● Passage to read:
+ + + +

Second, Zelinsky urges that the dissent in a 2005 decision at the New York Appellate Division, which found that the dormant commerce clause requirement of apportionment and the due process clause prohibition on extraterritorial taxation preclude New York taxation on days worked outside the state,27 be adopted as law.
Third, Zelinsky argues that the decision in Zelinsky I failed to properly apply the dormant commerce clause and the due process clause of the U.S. Constitution, and he cites numerous law review articles and other publications by legal commentators that criticized the original holding.
Fourth, Zelinsky argues that as applied to the facts of his employment by Cardozo in 2019, the test produces results that are arbitrary and grossly distorted and thus unconstitutional. By applying the test to apportion zero income to Connecticut, even though most of his workdays in 2019 were spent doing legal scholarship in Connecticut, no income was apportioned to Connecticut. Fair apportionment must be something other than zero.

+ + + +

● Entries shown:
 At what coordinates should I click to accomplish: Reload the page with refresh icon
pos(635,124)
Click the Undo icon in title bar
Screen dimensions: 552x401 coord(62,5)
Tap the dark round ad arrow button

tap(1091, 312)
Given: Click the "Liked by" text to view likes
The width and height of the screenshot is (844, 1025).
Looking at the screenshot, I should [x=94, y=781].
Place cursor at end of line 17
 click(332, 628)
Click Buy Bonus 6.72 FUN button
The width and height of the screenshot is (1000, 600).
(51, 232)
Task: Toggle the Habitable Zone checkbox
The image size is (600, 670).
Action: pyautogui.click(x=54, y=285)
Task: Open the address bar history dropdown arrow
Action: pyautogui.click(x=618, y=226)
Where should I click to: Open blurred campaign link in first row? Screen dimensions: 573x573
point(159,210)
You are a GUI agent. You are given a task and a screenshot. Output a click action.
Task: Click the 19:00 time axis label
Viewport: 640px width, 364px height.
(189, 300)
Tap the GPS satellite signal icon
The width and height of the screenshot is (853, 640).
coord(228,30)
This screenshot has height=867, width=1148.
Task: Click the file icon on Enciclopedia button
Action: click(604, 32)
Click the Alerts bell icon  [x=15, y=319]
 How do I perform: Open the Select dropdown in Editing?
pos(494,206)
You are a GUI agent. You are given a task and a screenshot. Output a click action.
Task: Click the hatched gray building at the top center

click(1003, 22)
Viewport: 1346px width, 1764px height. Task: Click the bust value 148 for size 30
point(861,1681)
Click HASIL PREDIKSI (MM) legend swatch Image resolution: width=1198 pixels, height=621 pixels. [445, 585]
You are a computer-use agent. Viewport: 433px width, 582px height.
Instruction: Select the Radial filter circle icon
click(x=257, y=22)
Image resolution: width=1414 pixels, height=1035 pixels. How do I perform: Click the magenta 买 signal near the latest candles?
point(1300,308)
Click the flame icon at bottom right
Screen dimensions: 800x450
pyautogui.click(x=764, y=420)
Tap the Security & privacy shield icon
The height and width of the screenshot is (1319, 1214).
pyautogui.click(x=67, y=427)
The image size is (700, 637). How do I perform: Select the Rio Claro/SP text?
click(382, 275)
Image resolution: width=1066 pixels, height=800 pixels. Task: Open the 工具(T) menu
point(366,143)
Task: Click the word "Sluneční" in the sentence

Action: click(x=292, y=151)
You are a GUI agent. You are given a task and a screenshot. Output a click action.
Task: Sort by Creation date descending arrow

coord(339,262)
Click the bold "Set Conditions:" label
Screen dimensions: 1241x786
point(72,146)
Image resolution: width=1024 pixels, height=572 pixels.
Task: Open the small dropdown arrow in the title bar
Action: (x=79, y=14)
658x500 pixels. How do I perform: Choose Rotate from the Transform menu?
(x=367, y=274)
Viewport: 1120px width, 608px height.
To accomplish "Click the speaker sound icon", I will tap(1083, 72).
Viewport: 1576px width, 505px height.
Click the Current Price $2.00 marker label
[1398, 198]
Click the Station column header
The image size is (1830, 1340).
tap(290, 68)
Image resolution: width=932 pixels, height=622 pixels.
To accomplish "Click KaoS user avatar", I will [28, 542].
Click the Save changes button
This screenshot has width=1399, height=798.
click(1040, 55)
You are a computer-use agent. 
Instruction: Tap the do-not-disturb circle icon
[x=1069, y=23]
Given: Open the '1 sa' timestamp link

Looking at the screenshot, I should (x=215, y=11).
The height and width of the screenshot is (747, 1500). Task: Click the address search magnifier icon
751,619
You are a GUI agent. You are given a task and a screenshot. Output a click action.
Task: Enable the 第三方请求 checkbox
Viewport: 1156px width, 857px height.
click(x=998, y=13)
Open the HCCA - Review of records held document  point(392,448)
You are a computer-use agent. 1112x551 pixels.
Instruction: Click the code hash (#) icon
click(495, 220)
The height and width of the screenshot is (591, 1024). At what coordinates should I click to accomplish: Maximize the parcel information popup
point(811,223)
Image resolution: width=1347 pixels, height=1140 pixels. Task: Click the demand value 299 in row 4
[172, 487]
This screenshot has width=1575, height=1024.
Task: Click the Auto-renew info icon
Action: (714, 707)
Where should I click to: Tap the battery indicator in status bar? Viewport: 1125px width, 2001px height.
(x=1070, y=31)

+ + + +

● Problem:
In the passage about Zelinsky's tax arguments, list every ordinal word that opens one of his arguments. The entries are separate material and have nothing to do with the passage.

● Result:
Second, Third, Fourth